Progressive-scan output: In reality, discussing progressive-scanning requires an article of its own (and is planned for an upcoming issue). In a nutshell, nearly all DVDs are recorded in what's called a progressive format, also referred to as 480p (480 lines drawn on the screen, from top to bottom, every 1/60 of a second). Our current NTSC television system uses an interlaced system, referred to as 480i (480 lines drawn every 1/30 of a second, with 240 odd lines drawn in the first 1/60 of a second and 240 even lines drawn in the second 1/60 of a second. In theory, this is fast enough for the eye not to notice that the image is split in half). Normal DVD players take the 480p signal and interlace it. Progressive-scan players can preserve the 480p signal at the component output. This requires a TV with a wide-band component input (one that accepts 480p) and an image that can be drawn twice as fast as a normal TV image (one that scans at 31.5 kHz, instead of NTSC's 15.75 kHz). If you have such a display, like many HD monitors, a good progressive-scan DVD player will increase temporal resolution while eliminating motion artifacts exhibited with poor built-in line doublers. Keep in mind that some widescreen TVs don't offer aspect-ratio control with a 480p signal.
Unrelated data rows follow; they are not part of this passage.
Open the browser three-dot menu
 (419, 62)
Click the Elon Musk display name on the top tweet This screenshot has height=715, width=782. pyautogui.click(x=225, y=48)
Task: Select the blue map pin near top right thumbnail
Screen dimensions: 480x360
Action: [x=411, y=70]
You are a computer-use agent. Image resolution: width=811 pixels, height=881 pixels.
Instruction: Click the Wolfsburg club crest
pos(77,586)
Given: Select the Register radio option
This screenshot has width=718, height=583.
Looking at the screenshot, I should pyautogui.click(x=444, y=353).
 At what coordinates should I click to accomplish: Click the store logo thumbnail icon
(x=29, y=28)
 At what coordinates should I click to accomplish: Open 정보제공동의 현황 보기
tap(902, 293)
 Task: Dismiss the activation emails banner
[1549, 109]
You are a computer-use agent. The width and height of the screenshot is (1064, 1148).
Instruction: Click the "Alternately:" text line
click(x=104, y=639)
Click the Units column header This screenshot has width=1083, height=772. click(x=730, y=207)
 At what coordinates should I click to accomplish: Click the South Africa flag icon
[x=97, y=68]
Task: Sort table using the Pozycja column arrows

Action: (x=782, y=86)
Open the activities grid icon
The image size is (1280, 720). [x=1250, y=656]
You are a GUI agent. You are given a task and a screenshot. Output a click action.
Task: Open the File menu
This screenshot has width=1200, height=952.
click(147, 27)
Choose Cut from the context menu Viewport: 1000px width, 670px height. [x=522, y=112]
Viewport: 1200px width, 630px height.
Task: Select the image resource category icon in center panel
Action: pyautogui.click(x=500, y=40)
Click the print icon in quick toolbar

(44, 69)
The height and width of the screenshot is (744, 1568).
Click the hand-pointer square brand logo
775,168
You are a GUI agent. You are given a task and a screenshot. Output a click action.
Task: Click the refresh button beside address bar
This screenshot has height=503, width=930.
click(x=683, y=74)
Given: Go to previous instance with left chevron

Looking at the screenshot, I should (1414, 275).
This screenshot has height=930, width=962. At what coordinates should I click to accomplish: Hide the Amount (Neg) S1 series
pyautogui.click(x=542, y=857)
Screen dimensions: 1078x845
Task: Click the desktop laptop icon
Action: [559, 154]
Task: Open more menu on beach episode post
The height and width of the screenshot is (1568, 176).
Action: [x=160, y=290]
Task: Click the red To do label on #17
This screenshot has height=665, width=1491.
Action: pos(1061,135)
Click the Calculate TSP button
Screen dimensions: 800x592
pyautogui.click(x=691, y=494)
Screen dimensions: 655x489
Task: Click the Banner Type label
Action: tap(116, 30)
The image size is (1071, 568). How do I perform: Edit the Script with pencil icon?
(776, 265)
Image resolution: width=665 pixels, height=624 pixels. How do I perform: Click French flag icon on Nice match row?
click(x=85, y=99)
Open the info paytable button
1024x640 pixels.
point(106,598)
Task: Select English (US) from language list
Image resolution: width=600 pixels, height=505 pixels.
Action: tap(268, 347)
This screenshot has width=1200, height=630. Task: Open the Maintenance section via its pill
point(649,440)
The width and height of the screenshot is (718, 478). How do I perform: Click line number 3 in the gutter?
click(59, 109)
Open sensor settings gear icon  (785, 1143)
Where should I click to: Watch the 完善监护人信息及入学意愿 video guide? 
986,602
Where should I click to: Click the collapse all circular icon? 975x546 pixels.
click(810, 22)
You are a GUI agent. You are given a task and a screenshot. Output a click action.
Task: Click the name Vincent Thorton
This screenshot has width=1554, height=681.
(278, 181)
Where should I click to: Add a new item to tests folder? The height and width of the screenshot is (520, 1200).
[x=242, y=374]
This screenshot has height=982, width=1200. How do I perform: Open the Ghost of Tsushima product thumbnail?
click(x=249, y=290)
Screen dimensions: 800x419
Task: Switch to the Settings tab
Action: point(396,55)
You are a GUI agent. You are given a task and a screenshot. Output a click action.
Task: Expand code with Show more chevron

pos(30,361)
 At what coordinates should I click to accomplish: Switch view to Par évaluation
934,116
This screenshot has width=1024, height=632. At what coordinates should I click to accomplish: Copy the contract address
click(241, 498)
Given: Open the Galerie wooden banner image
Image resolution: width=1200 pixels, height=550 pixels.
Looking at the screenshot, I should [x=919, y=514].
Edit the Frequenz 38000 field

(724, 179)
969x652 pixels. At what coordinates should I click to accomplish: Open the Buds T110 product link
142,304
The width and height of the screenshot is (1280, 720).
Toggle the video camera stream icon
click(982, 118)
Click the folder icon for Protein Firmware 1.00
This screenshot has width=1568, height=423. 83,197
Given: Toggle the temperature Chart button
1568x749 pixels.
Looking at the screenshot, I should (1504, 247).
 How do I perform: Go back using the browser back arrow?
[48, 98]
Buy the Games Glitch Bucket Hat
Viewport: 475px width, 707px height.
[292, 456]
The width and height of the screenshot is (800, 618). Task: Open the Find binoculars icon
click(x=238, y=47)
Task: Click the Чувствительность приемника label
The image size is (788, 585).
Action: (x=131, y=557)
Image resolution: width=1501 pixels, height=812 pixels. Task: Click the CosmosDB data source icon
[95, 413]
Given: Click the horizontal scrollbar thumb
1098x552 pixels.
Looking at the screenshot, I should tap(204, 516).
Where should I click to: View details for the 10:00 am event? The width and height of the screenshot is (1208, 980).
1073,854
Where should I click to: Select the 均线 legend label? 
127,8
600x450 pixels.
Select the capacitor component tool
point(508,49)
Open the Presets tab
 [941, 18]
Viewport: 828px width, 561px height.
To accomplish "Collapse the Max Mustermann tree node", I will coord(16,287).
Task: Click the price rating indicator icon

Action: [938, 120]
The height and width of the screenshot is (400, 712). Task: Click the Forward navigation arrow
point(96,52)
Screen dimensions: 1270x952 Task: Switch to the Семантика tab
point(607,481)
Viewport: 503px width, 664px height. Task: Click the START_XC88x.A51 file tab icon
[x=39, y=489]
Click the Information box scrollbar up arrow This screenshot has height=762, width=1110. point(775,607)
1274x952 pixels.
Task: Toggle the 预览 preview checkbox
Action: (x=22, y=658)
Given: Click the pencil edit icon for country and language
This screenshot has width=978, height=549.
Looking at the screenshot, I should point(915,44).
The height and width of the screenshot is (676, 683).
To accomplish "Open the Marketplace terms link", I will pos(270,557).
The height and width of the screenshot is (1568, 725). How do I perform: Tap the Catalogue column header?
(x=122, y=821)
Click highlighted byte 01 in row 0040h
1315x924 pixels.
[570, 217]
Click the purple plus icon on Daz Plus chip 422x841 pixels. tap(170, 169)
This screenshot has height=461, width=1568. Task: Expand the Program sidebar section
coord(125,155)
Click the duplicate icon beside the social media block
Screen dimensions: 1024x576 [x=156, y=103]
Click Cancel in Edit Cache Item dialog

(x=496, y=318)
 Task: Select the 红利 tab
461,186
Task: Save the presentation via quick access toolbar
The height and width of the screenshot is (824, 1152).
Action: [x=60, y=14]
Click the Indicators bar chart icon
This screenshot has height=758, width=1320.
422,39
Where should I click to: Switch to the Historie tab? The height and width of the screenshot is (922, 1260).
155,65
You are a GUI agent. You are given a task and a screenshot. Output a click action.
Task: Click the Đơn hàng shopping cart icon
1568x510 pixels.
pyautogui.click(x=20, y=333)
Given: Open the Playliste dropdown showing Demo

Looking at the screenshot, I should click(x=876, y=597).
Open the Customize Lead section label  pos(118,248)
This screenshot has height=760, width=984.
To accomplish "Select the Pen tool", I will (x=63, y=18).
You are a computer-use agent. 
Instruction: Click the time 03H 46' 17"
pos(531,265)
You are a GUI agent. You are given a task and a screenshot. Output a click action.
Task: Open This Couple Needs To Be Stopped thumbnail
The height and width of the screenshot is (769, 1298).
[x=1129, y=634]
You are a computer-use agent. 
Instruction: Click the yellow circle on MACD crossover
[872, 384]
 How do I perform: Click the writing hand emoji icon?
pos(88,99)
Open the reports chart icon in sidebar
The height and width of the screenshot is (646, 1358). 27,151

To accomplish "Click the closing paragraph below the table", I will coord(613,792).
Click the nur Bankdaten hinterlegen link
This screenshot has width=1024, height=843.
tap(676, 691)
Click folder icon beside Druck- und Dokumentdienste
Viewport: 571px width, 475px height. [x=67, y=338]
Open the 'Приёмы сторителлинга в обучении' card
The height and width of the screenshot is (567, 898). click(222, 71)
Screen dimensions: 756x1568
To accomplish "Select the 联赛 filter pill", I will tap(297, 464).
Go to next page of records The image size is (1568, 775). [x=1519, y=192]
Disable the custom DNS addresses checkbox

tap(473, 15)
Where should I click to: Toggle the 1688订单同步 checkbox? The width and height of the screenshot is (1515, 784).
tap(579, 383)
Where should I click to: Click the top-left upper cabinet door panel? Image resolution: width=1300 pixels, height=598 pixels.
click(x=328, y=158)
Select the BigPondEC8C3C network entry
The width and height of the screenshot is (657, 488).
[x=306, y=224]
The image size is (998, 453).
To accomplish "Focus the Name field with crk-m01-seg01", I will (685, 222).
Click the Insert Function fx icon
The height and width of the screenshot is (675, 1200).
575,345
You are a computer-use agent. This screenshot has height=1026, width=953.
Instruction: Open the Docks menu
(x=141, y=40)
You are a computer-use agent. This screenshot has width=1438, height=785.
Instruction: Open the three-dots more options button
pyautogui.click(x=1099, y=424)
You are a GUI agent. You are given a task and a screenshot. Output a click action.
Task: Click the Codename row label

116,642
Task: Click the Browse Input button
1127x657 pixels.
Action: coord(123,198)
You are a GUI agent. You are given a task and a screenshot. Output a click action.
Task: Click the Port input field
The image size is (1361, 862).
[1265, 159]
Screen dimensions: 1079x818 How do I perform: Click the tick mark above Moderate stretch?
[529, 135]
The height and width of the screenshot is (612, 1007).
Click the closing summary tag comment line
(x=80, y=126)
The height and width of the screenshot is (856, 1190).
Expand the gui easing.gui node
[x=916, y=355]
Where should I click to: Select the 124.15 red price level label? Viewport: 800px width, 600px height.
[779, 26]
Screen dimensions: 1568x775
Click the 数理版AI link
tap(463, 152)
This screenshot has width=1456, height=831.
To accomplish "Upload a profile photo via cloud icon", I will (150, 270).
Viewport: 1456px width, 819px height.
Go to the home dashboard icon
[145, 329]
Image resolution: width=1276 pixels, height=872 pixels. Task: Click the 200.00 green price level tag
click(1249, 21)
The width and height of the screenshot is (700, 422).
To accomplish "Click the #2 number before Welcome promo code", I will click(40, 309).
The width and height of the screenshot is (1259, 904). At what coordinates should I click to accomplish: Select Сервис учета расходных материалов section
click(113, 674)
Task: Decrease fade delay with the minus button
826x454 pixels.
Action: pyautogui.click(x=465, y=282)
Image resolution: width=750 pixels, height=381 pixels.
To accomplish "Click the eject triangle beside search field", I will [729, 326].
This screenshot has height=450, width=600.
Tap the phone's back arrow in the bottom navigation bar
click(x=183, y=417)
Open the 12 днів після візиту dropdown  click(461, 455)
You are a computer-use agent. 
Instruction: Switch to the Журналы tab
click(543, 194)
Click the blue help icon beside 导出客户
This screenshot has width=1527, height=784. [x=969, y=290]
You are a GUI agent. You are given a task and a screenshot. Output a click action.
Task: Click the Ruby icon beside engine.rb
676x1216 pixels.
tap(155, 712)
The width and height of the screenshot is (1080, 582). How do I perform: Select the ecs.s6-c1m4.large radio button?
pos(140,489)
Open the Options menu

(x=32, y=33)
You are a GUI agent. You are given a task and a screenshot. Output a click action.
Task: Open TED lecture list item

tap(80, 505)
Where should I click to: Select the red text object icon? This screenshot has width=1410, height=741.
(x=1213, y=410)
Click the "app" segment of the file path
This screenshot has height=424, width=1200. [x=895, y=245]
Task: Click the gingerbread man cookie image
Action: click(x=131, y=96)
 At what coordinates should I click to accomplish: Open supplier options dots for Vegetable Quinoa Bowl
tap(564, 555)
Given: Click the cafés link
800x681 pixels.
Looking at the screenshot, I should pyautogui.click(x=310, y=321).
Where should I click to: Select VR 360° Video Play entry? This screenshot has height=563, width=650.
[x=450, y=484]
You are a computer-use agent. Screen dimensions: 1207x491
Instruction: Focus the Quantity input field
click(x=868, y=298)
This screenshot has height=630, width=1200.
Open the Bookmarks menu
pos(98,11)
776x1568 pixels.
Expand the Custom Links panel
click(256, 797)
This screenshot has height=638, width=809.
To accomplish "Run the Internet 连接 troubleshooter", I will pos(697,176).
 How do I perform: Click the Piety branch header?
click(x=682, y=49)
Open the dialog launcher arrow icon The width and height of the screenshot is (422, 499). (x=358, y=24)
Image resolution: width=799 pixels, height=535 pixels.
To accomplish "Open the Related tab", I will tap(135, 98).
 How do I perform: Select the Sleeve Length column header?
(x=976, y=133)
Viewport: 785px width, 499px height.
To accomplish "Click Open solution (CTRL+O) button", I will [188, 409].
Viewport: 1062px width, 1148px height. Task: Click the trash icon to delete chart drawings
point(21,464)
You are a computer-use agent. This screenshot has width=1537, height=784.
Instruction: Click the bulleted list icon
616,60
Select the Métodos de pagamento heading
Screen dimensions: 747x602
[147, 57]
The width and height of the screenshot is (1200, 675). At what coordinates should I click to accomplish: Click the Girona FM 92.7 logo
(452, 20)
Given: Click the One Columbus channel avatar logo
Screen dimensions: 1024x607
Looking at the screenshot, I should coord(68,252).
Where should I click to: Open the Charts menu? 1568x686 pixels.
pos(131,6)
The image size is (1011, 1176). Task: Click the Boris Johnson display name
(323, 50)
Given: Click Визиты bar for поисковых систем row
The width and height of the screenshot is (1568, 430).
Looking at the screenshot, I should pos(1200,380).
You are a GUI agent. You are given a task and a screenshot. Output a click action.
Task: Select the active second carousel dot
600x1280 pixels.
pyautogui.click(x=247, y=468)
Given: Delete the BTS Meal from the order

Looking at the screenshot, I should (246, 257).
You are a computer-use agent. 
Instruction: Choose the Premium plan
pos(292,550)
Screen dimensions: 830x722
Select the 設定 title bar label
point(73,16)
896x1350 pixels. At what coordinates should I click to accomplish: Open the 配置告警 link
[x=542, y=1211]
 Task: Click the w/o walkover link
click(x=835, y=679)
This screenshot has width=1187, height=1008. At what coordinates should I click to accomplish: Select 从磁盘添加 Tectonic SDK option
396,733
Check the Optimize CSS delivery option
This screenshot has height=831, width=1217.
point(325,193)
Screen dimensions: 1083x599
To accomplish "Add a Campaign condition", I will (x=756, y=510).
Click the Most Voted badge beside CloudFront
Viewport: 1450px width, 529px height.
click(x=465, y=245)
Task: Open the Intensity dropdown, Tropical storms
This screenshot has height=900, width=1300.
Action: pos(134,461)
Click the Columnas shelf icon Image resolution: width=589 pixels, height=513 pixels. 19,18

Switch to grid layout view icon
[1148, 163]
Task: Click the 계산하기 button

Recordable DVD: There are at least three (maybe four, depending on how you look at it) competing and incompatible recordable-DVD formats that will likely be available by the time you read this: DVD-RAM, DVD-R/RW, and DVD+RW. All of them have a 4.7-gigabyte capacity, which allows for up to four hours of recording time (two hours at DVD-like quality). DVD-R/RW discs should be backwards-compatible with most existing DVD players. DVD-R discs can only be recorded once and should be more compatible than DVD-RW discs. DVD-RW discs are re-recordable (rewritable) and can be used nearly 1,000 times. DVD-RAM is only compatible with other DVD-RAM recorders or DVD-RAM-compatible players, of which there are few. DVD+RW is backwards-compatible with current players (in a different way than DVD-RW), but it isn't available yet. What's our take? This is a lame format war that doesn't need to exist. If you have to have the latest and greatest, flip a coin and pick one. Otherwise, don't worry about it in terms of your current DVD-player purchase. You might, however, want to tell your VCR that it only has a couple of years left before retirement.

SACD: Super Audio CD is a format competing with DVD-Audio and is currently available in players from Sony, Philips, and Marantz. These players only offer two channels of high-resolution audio, although future players should have 5.1-channel capability. The two-channel version's analog output is compatible with any audio system. The 5.1-channel system will require a 5.1-channel input on your receiver or preamp. Some SACD software, called hybrid discs, are compatible with "Red Book" (the name of the CD-specifications manual) CD players. This is a nice way to say that hybrid discs may not play on all CD players, particularly that cheap, off-brand one that you got on sale for $17.95 at Crazy Eddie's. Do you need SACD? About as much as you need DVD-Audio. At least one manufacturer (Pioneer) includes both SACD and DVD-Audio in the same player. Within a couple of years, this should be common practice.